==== STORED DATA ====

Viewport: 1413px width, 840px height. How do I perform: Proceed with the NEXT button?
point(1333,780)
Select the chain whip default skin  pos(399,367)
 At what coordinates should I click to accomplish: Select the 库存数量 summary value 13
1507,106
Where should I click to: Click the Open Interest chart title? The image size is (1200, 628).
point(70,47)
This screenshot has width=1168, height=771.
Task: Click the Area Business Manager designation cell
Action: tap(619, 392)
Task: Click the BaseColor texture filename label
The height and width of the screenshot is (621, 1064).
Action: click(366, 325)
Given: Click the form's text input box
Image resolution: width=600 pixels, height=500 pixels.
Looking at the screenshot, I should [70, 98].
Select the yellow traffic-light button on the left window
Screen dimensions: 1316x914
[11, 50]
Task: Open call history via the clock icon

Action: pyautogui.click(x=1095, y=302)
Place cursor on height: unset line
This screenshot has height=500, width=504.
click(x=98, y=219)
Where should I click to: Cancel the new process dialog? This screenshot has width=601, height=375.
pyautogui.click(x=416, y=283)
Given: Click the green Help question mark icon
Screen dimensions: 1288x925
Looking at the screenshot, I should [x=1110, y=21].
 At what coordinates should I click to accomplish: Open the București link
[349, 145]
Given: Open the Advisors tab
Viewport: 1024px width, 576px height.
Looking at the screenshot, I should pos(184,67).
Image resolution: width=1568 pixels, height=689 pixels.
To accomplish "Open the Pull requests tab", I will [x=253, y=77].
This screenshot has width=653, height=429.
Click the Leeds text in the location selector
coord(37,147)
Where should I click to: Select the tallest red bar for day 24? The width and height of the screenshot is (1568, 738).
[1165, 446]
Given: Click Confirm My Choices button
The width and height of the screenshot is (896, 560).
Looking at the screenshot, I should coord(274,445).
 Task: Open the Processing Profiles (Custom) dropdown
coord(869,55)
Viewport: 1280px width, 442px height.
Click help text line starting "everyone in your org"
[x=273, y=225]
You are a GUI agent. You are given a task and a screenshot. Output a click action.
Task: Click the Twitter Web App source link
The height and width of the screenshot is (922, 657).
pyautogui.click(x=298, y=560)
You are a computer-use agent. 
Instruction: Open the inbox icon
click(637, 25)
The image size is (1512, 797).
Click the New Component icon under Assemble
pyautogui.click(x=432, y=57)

====

> **REQUIREMENTS**: Can you rewrite the records above, substituting "Which spot should I click to" for every "Where should I click to" and leaving everything else unchanged?

> **EXERCISE RESPONSE**:
Viewport: 1413px width, 840px height. How do I perform: Proceed with the NEXT button?
point(1333,780)
Select the chain whip default skin  pos(399,367)
 At what coordinates should I click to accomplish: Select the 库存数量 summary value 13
1507,106
Which spot should I click to: Click the Open Interest chart title? The image size is (1200, 628).
point(70,47)
This screenshot has width=1168, height=771.
Task: Click the Area Business Manager designation cell
Action: tap(619, 392)
Task: Click the BaseColor texture filename label
The height and width of the screenshot is (621, 1064).
Action: click(366, 325)
Given: Click the form's text input box
Image resolution: width=600 pixels, height=500 pixels.
Looking at the screenshot, I should [70, 98].
Select the yellow traffic-light button on the left window
Screen dimensions: 1316x914
[11, 50]
Task: Open call history via the clock icon

Action: pyautogui.click(x=1095, y=302)
Place cursor on height: unset line
This screenshot has height=500, width=504.
click(x=98, y=219)
Which spot should I click to: Cancel the new process dialog? This screenshot has width=601, height=375.
pyautogui.click(x=416, y=283)
Given: Click the green Help question mark icon
Screen dimensions: 1288x925
Looking at the screenshot, I should [x=1110, y=21].
 At what coordinates should I click to accomplish: Open the București link
[349, 145]
Given: Open the Advisors tab
Viewport: 1024px width, 576px height.
Looking at the screenshot, I should pos(184,67).
Image resolution: width=1568 pixels, height=689 pixels.
To accomplish "Open the Pull requests tab", I will [x=253, y=77].
This screenshot has width=653, height=429.
Click the Leeds text in the location selector
coord(37,147)
Which spot should I click to: Select the tallest red bar for day 24? The width and height of the screenshot is (1568, 738).
[1165, 446]
Given: Click Confirm My Choices button
The width and height of the screenshot is (896, 560).
Looking at the screenshot, I should coord(274,445).
 Task: Open the Processing Profiles (Custom) dropdown
coord(869,55)
Viewport: 1280px width, 442px height.
Click help text line starting "everyone in your org"
[x=273, y=225]
You are a GUI agent. You are given a task and a screenshot. Output a click action.
Task: Click the Twitter Web App source link
The height and width of the screenshot is (922, 657).
pyautogui.click(x=298, y=560)
You are a computer-use agent. 
Instruction: Open the inbox icon
click(637, 25)
The image size is (1512, 797).
Click the New Component icon under Assemble
pyautogui.click(x=432, y=57)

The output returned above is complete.